Prompt> Below are lines of data, and only some are wanted. Please repeat exactly those from the line that has "Where should I click to: Click the partially" through the line that has "Where should I click to: Click the Abbrechen".

Information supplied>

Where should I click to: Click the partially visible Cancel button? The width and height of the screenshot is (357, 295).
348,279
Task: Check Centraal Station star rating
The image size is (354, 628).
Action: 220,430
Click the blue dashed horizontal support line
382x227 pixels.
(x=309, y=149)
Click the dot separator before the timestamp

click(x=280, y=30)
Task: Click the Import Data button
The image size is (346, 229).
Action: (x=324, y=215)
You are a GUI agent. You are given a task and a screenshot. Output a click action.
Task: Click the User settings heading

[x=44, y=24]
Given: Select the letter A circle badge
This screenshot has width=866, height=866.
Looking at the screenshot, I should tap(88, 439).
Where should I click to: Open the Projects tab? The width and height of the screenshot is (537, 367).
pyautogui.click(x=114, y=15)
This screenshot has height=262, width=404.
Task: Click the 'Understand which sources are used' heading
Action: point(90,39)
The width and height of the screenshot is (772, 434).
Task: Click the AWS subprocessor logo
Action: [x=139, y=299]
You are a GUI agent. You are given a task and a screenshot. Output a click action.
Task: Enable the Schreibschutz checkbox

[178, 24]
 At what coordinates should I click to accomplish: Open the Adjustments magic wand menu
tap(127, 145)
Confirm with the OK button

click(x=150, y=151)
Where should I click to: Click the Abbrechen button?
--
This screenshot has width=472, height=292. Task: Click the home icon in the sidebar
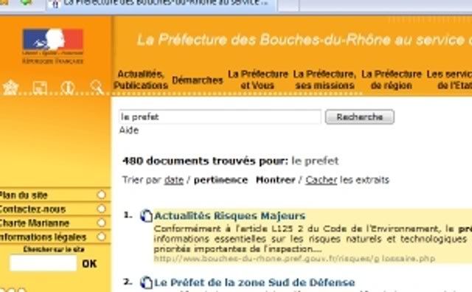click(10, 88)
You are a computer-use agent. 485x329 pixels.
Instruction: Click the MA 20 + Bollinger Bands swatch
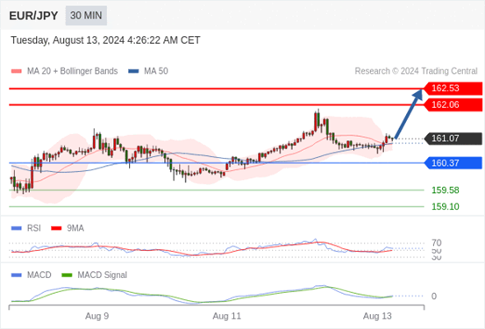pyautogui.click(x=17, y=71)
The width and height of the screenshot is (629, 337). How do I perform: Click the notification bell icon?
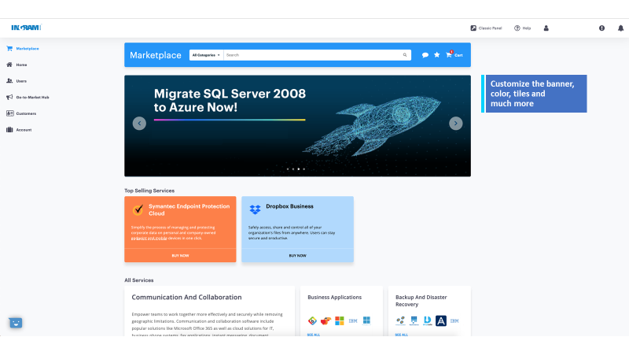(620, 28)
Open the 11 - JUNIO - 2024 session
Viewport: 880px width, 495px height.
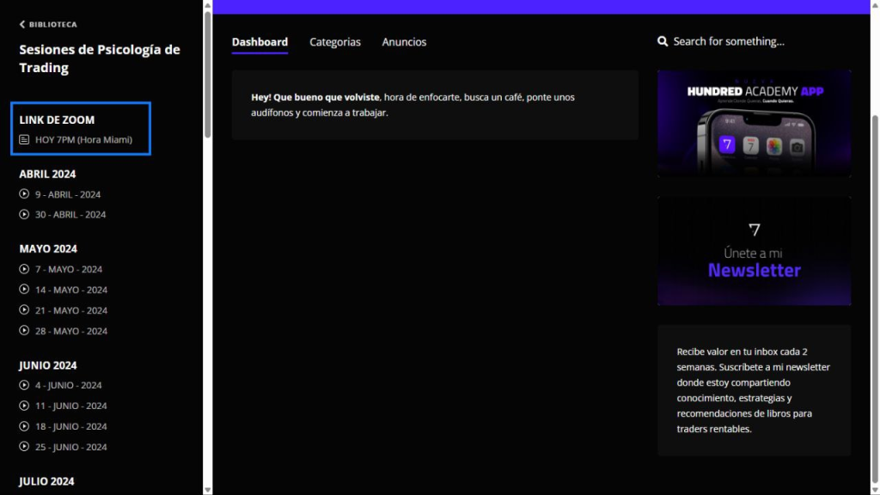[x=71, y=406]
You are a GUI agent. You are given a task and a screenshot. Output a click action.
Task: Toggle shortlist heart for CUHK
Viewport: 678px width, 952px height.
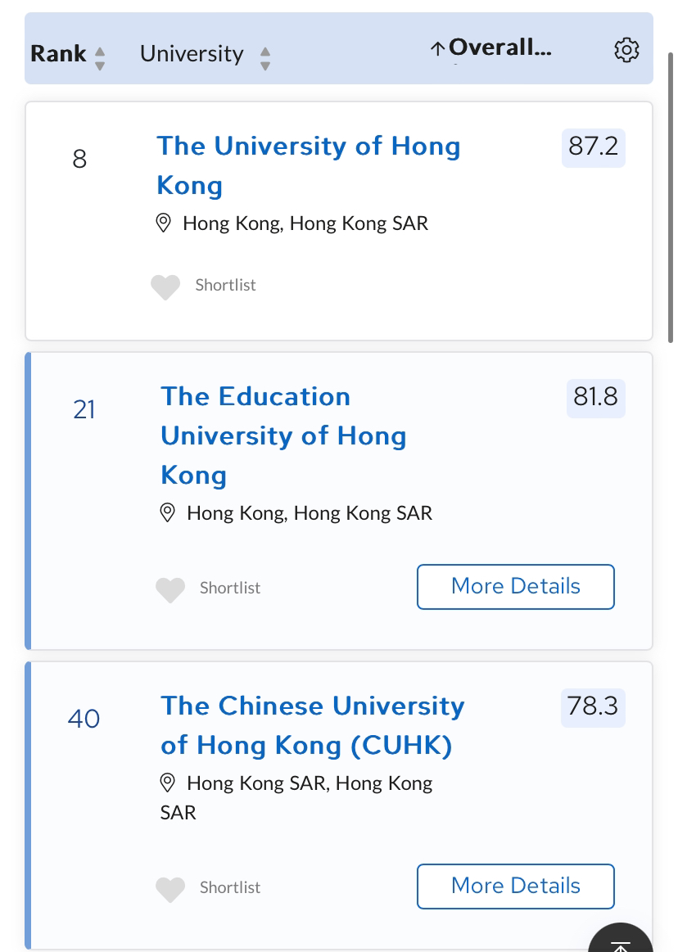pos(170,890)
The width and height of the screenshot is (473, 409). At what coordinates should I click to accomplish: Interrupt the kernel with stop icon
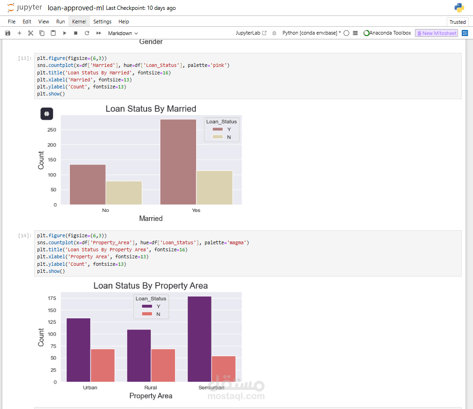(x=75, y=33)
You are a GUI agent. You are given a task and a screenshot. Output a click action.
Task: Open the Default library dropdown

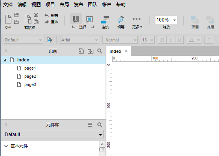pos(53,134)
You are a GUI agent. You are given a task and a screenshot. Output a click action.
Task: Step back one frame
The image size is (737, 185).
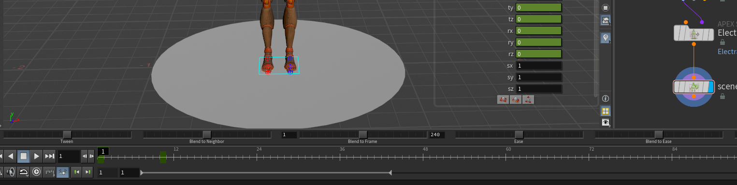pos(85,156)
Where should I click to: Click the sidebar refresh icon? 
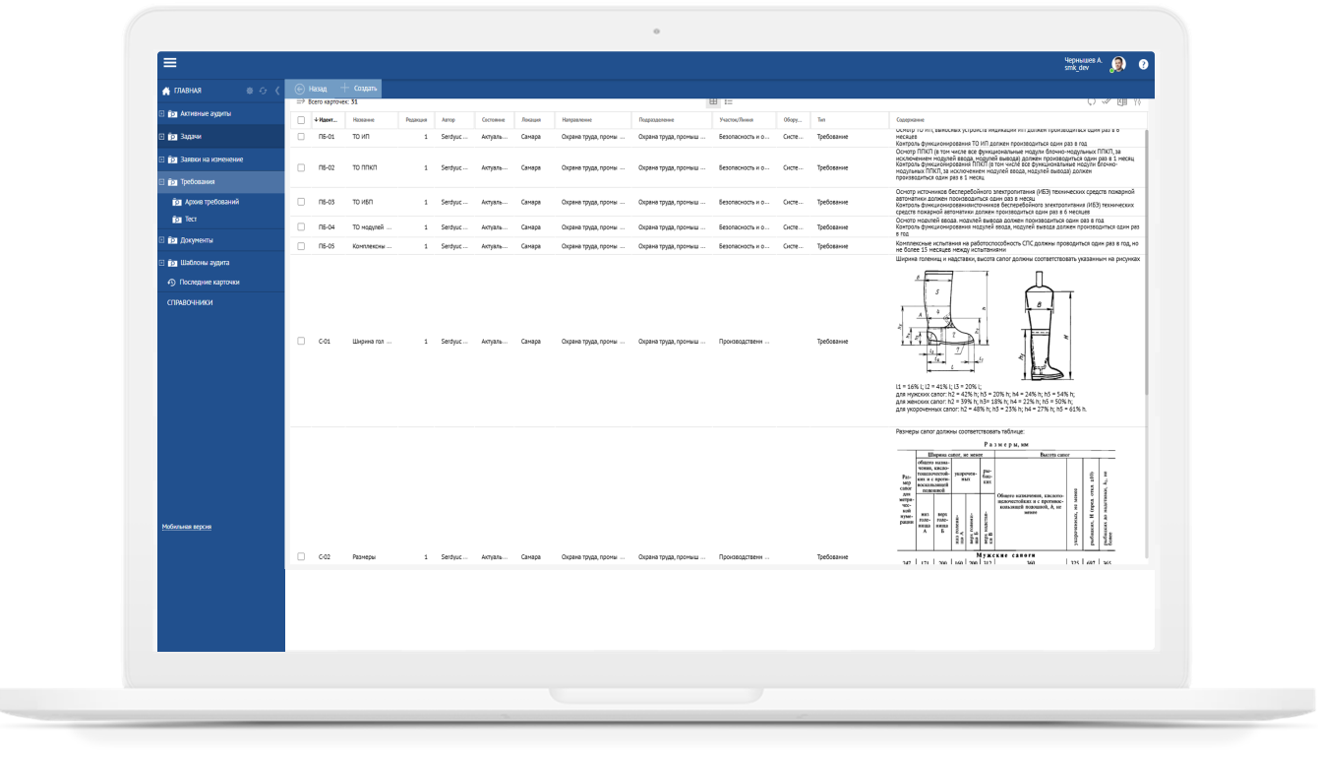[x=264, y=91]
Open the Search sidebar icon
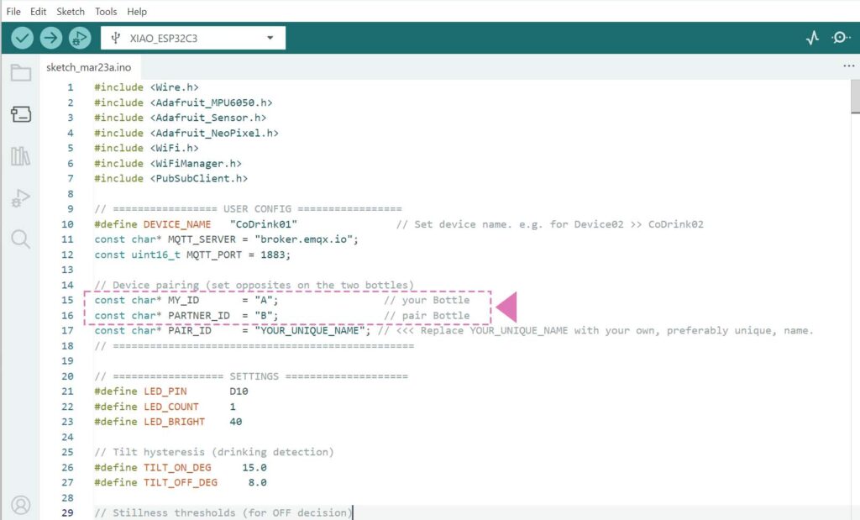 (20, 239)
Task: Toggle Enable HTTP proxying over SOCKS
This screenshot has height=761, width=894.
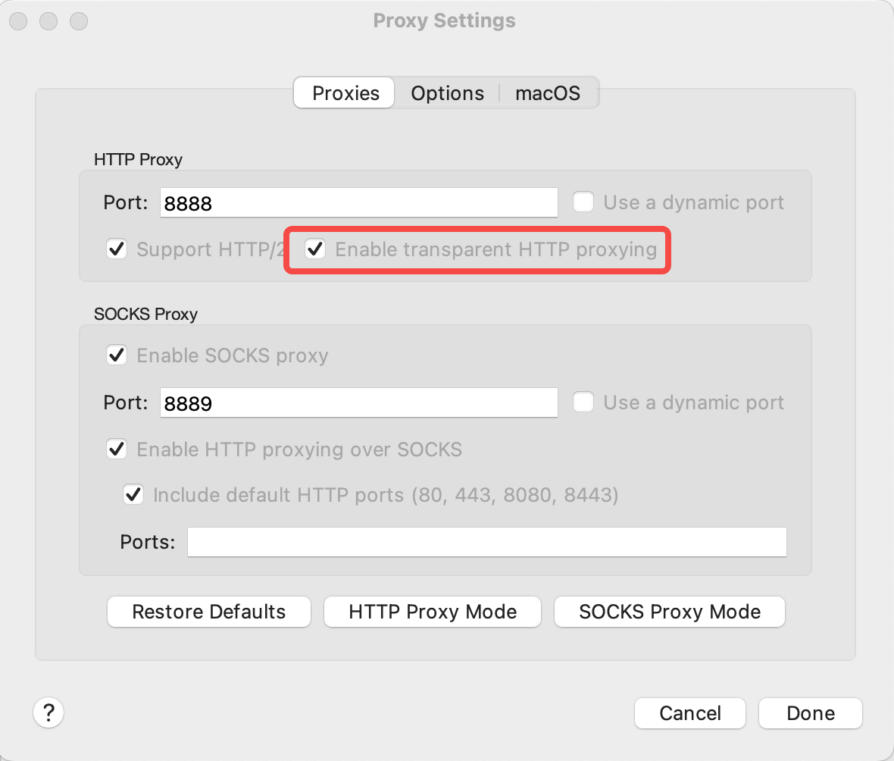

Reply>
Where should I click to: Click the partially visible Cancel button? The width and height of the screenshot is (357, 295).
348,279
Task: Check Centraal Station star rating
The image size is (354, 628).
Action: 220,430
Click the blue dashed horizontal support line
382x227 pixels.
(x=309, y=149)
Click the dot separator before the timestamp

click(x=280, y=30)
Task: Click the Import Data button
The image size is (346, 229).
Action: (x=324, y=215)
You are a GUI agent. You are given a task and a screenshot. Output a click action.
Task: Click the User settings heading

[x=44, y=24]
Given: Select the letter A circle badge
This screenshot has width=866, height=866.
Looking at the screenshot, I should tap(88, 439).
Where should I click to: Open the Projects tab? The width and height of the screenshot is (537, 367).
pyautogui.click(x=114, y=15)
This screenshot has height=262, width=404.
Task: Click the 'Understand which sources are used' heading
Action: point(90,39)
The width and height of the screenshot is (772, 434).
Task: Click the AWS subprocessor logo
Action: [x=139, y=299]
You are a GUI agent. You are given a task and a screenshot. Output a click action.
Task: Enable the Schreibschutz checkbox

[178, 24]
 At what coordinates should I click to accomplish: Open the Adjustments magic wand menu
tap(127, 145)
Confirm with the OK button

click(x=150, y=151)
Where should I click to: Click the Abbrechen button?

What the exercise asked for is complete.